What you need to do: Please output every one of these records without changing a single character.

•••••

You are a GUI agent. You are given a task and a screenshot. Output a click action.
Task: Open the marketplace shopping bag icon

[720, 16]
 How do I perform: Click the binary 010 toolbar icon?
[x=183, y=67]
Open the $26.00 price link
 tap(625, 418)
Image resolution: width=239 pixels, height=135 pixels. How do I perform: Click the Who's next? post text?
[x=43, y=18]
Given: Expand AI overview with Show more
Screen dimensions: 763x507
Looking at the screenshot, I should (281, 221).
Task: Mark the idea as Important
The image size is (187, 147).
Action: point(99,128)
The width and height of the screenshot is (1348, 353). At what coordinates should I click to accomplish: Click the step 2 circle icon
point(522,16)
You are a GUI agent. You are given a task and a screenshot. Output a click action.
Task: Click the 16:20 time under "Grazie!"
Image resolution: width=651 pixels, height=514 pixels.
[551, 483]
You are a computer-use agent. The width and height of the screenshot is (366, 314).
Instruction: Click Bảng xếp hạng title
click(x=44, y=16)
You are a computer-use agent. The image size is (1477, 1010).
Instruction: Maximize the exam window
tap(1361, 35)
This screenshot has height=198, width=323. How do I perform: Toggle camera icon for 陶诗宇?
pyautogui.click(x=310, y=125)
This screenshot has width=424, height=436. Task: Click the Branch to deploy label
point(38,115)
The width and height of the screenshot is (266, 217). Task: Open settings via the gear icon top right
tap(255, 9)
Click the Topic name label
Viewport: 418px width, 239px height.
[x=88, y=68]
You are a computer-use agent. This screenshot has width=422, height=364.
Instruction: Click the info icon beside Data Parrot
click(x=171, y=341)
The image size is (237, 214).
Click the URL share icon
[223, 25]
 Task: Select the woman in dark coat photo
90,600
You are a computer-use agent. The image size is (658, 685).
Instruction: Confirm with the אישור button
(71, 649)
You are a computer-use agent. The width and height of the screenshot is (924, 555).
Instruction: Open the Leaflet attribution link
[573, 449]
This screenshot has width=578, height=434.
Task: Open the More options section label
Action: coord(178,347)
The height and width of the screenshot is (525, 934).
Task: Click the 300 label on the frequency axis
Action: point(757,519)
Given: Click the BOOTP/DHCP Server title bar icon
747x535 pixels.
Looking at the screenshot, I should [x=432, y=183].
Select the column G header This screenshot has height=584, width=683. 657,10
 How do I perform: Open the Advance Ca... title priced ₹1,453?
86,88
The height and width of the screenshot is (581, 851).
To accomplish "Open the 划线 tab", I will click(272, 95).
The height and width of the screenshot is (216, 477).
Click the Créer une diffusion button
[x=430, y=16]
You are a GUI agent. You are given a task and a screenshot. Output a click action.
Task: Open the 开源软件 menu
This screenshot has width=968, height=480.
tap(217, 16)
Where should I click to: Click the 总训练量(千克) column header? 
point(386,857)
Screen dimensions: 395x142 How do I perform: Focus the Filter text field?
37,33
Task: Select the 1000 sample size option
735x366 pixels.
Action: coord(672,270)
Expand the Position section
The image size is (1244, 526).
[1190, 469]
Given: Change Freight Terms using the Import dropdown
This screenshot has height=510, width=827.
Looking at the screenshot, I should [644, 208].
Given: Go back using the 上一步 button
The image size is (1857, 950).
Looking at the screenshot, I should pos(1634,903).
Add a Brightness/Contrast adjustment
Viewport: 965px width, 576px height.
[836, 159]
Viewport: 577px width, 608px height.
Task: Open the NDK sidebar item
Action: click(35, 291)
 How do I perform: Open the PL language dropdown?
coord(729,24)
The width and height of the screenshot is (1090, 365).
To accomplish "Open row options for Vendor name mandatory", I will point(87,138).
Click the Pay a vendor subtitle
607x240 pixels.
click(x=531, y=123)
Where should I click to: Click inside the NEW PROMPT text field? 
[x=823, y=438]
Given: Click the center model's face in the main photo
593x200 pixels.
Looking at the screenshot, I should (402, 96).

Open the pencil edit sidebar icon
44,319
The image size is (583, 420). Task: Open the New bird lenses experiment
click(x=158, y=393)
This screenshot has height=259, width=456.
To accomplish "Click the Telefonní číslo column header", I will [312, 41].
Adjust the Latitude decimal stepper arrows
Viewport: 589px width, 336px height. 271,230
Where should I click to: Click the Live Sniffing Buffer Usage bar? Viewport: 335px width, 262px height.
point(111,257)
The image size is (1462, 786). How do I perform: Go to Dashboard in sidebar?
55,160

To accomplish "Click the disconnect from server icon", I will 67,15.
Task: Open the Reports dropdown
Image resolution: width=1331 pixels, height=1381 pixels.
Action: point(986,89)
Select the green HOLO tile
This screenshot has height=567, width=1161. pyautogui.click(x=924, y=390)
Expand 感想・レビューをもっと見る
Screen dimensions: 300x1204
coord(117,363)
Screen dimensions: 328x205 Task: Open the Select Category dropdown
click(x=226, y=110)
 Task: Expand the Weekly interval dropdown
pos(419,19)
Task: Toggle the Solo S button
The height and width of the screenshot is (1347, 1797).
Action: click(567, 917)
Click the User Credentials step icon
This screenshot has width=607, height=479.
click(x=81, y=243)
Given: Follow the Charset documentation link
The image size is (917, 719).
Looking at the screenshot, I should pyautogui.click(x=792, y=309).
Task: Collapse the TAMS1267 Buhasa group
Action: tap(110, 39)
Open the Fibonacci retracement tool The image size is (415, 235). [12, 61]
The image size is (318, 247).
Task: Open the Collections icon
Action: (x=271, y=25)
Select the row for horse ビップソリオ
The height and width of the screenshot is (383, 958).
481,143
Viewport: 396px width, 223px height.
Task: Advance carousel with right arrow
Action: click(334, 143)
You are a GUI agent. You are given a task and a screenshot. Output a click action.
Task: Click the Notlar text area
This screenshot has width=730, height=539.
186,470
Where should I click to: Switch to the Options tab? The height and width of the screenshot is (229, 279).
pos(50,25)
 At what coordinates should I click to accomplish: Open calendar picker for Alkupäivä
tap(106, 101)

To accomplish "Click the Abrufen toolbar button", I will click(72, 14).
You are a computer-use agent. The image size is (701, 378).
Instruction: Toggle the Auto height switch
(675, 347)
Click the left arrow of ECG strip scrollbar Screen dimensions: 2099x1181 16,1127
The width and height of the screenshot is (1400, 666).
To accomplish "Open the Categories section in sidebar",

•••••

Response for this exercise:
You are a GUI agent. You are given a task and a screenshot. Output a click action.
Task: Open the marketplace shopping bag icon

[720, 16]
 How do I perform: Click the binary 010 toolbar icon?
[x=183, y=67]
Open the $26.00 price link
 tap(625, 418)
Image resolution: width=239 pixels, height=135 pixels. How do I perform: Click the Who's next? post text?
[x=43, y=18]
Given: Expand AI overview with Show more
Screen dimensions: 763x507
Looking at the screenshot, I should (281, 221).
Task: Mark the idea as Important
The image size is (187, 147).
Action: point(99,128)
The width and height of the screenshot is (1348, 353). At what coordinates should I click to accomplish: Click the step 2 circle icon
point(522,16)
You are a GUI agent. You are given a task and a screenshot. Output a click action.
Task: Click the 16:20 time under "Grazie!"
Image resolution: width=651 pixels, height=514 pixels.
[551, 483]
You are a computer-use agent. The width and height of the screenshot is (366, 314).
Instruction: Click Bảng xếp hạng title
click(x=44, y=16)
You are a computer-use agent. The image size is (1477, 1010).
Instruction: Maximize the exam window
tap(1361, 35)
This screenshot has height=198, width=323. How do I perform: Toggle camera icon for 陶诗宇?
pyautogui.click(x=310, y=125)
This screenshot has width=424, height=436. Task: Click the Branch to deploy label
point(38,115)
The width and height of the screenshot is (266, 217). Task: Open settings via the gear icon top right
tap(255, 9)
Click the Topic name label
Viewport: 418px width, 239px height.
[x=88, y=68]
You are a computer-use agent. This screenshot has width=422, height=364.
Instruction: Click the info icon beside Data Parrot
click(x=171, y=341)
The image size is (237, 214).
Click the URL share icon
[223, 25]
 Task: Select the woman in dark coat photo
90,600
You are a computer-use agent. The image size is (658, 685).
Instruction: Confirm with the אישור button
(71, 649)
You are a computer-use agent. The width and height of the screenshot is (924, 555).
Instruction: Open the Leaflet attribution link
[573, 449]
This screenshot has width=578, height=434.
Task: Open the More options section label
Action: coord(178,347)
The height and width of the screenshot is (525, 934).
Task: Click the 300 label on the frequency axis
Action: point(757,519)
Given: Click the BOOTP/DHCP Server title bar icon
747x535 pixels.
Looking at the screenshot, I should [x=432, y=183].
Select the column G header This screenshot has height=584, width=683. 657,10
 How do I perform: Open the Advance Ca... title priced ₹1,453?
86,88
The height and width of the screenshot is (581, 851).
To accomplish "Open the 划线 tab", I will click(272, 95).
The height and width of the screenshot is (216, 477).
Click the Créer une diffusion button
[x=430, y=16]
You are a GUI agent. You are given a task and a screenshot. Output a click action.
Task: Open the 开源软件 menu
This screenshot has width=968, height=480.
tap(217, 16)
Where should I click to: Click the 总训练量(千克) column header? 
point(386,857)
Screen dimensions: 395x142 How do I perform: Focus the Filter text field?
37,33
Task: Select the 1000 sample size option
735x366 pixels.
Action: coord(672,270)
Expand the Position section
The image size is (1244, 526).
[1190, 469]
Given: Change Freight Terms using the Import dropdown
This screenshot has height=510, width=827.
Looking at the screenshot, I should [644, 208].
Given: Go back using the 上一步 button
The image size is (1857, 950).
Looking at the screenshot, I should pos(1634,903).
Add a Brightness/Contrast adjustment
Viewport: 965px width, 576px height.
[836, 159]
Viewport: 577px width, 608px height.
Task: Open the NDK sidebar item
Action: click(35, 291)
 How do I perform: Open the PL language dropdown?
coord(729,24)
The width and height of the screenshot is (1090, 365).
To accomplish "Open row options for Vendor name mandatory", I will point(87,138).
Click the Pay a vendor subtitle
607x240 pixels.
click(x=531, y=123)
Where should I click to: Click inside the NEW PROMPT text field? 
[x=823, y=438]
Given: Click the center model's face in the main photo
593x200 pixels.
Looking at the screenshot, I should (402, 96).

Open the pencil edit sidebar icon
44,319
The image size is (583, 420). Task: Open the New bird lenses experiment
click(x=158, y=393)
This screenshot has height=259, width=456.
To accomplish "Click the Telefonní číslo column header", I will [312, 41].
Adjust the Latitude decimal stepper arrows
Viewport: 589px width, 336px height. 271,230
Where should I click to: Click the Live Sniffing Buffer Usage bar? Viewport: 335px width, 262px height.
point(111,257)
The image size is (1462, 786). How do I perform: Go to Dashboard in sidebar?
55,160

To accomplish "Click the disconnect from server icon", I will 67,15.
Task: Open the Reports dropdown
Image resolution: width=1331 pixels, height=1381 pixels.
Action: point(986,89)
Select the green HOLO tile
This screenshot has height=567, width=1161. pyautogui.click(x=924, y=390)
Expand 感想・レビューをもっと見る
Screen dimensions: 300x1204
coord(117,363)
Screen dimensions: 328x205 Task: Open the Select Category dropdown
click(x=226, y=110)
 Task: Expand the Weekly interval dropdown
pos(419,19)
Task: Toggle the Solo S button
The height and width of the screenshot is (1347, 1797).
Action: click(567, 917)
Click the User Credentials step icon
This screenshot has width=607, height=479.
click(x=81, y=243)
Given: Follow the Charset documentation link
The image size is (917, 719).
Looking at the screenshot, I should pyautogui.click(x=792, y=309).
Task: Collapse the TAMS1267 Buhasa group
Action: tap(110, 39)
Open the Fibonacci retracement tool The image size is (415, 235). [12, 61]
The image size is (318, 247).
Task: Open the Collections icon
Action: (x=271, y=25)
Select the row for horse ビップソリオ
The height and width of the screenshot is (383, 958).
481,143
Viewport: 396px width, 223px height.
Task: Advance carousel with right arrow
Action: click(334, 143)
You are a GUI agent. You are given a task and a screenshot. Output a click action.
Task: Click the Notlar text area
This screenshot has width=730, height=539.
186,470
Where should I click to: Switch to the Options tab? The height and width of the screenshot is (229, 279).
pos(50,25)
 At what coordinates should I click to accomplish: Open calendar picker for Alkupäivä
tap(106, 101)

To accomplish "Click the Abrufen toolbar button", I will click(72, 14).
You are a computer-use agent. The image size is (701, 378).
Instruction: Toggle the Auto height switch
(675, 347)
Click the left arrow of ECG strip scrollbar Screen dimensions: 2099x1181 16,1127
The width and height of the screenshot is (1400, 666).
To accomplish "Open the Categories section in sidebar",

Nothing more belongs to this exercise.